Before his speech, Romney raised $50,000 for the Oakland County Republican Party, according to a knowledgeable Romney source. He will be back in the state in April for a fundraiser expected to bring in more than $750,000 for state House Republicans; he did a similar event in March 2005 that raised $750,000 for state Senate GOPers.
As is clear from that schedule, Romney sees Michigan, which is expected to be among a handful of early primary states come 2008, as one of his best chances to make his mark on the presidential field. And for good reason. Romney's father -- George -- served as governor of the state during the 1960s and even made a brief run for president in 1968. Mitt Romney grew up in Oakland County -- as did his wife -- and still retains strong ties to the state, which he is sure to work to solidify in the coming months.
Romney's major roadblock to a Michigan victory is Sen. John McCain (R-Ariz.), who carried Michigan during his ultimately unsuccessful 2000 challenge to President George W. Bush (despite, or perhaps because of, Bush's endorsement by then-Gov. John Engler).
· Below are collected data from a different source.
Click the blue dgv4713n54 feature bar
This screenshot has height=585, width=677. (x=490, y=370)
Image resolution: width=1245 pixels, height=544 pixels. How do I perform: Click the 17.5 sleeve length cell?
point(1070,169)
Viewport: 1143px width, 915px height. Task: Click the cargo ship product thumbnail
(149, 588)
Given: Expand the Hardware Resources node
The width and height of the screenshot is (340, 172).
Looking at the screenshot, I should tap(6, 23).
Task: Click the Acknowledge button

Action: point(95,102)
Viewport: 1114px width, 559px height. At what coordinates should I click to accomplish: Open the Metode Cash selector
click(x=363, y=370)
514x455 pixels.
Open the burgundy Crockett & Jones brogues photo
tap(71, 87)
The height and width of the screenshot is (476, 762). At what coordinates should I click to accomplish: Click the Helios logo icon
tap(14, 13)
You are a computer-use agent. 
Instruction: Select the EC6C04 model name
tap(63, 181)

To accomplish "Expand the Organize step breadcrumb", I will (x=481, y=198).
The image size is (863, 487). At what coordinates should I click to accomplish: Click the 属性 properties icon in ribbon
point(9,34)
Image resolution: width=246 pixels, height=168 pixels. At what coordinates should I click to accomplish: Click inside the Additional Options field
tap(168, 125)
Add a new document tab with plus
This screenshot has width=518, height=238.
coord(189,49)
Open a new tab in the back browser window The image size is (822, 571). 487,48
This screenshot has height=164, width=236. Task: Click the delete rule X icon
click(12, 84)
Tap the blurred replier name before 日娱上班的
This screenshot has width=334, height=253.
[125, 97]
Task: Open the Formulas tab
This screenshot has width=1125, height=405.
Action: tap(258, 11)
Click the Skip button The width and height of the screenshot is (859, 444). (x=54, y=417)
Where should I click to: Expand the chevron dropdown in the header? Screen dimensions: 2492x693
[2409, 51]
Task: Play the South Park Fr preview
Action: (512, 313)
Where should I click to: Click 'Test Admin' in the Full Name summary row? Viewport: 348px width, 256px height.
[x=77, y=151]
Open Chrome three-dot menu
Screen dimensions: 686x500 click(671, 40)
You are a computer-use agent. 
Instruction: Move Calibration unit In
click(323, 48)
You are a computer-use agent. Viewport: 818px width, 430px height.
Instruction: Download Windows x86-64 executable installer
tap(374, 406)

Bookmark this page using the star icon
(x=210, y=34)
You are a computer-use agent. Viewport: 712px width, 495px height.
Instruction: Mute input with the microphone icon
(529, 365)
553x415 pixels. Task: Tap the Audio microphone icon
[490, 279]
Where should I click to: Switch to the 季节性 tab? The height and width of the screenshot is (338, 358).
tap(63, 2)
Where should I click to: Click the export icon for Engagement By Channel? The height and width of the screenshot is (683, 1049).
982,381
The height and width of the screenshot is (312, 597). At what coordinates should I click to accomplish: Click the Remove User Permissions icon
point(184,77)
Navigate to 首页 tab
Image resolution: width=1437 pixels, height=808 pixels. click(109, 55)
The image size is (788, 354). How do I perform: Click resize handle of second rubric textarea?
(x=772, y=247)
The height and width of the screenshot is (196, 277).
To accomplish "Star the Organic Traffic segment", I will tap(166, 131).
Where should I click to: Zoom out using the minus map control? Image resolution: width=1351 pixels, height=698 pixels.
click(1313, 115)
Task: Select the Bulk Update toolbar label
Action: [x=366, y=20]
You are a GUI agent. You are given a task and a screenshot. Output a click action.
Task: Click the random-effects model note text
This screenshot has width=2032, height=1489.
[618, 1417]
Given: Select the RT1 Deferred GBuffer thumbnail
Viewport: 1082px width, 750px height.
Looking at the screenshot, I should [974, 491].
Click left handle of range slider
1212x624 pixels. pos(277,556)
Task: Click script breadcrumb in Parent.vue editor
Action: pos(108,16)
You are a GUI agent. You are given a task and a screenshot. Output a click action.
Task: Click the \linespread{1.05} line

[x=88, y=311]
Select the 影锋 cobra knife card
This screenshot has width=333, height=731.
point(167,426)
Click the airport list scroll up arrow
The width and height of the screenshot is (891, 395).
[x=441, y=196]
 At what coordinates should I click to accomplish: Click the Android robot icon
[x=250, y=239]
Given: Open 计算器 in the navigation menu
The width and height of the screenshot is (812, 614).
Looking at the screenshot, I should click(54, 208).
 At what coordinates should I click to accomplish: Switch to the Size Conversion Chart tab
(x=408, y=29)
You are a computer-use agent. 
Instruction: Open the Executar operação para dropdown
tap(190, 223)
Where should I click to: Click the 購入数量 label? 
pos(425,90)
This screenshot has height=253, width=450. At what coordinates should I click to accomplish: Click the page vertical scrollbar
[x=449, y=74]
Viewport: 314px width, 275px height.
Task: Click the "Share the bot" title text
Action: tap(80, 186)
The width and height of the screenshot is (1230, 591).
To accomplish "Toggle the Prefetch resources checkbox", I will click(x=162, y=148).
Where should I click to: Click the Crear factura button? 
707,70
McCain is already lining up an impressive team for 2008 that includes Republican National Committeeman Chuck Yob and Ron Weiser, who was the Bush campaign's Michigan finance chairman during the 2000 race.
McCain's appeal among independents and Democrats also complicates Romney's strategy. Michigan conducts an open primary, meaning that voters of any partisan stripe can vote in the GOP presidential primary. In 2000, McCain lost Republicans to Bush but won solidly among independents and overwhelmingly among Democrats. If anything, McCain has grown stronger among Republicans since his 2000 defeat and has lost little of his cross-party appeal.
A Strategic Vision survey of likely Michigan voters conducted at the end of last month bears out McCain's frontrunner status. He led the field with 37 percent followed by former New York City Mayor Rudy Giuliani with 25 percent. Romney and former House Speaker Newt Gingrich (R-Ga.) each took 10 percent.
Romney will need to brave Iowa's caucuses and primaries in New Hampshire and South Carolina before he gets to Michigan. But if he makes it to the Great Lake State primary, expect Romney to put up a strong fight.
UPDATE, 4:15 p.m. ET: There is a movement afoot within the Michigan Republican Party to essentially close its primary to all but GOP candidates. A measure that would set the Democratic and Republican primaries on the same day was recently approved by the GOP central committee in the state, although Democrats must sign off on the plan as well for it to take effect. Thanks to a reader for noting the possible primary changes.
UPDATE: 4:58 p.m. ET: Yet another update on the status of the Michigan 2008 primary: The state GOP voted within the last two weeks to keep the primary open, although it may well fall on the same date as the Democratic primary, according to an informed McCain source. Since voters in the state don't register by party identification, McCain should still enjoy the benefits of significant crossover voting.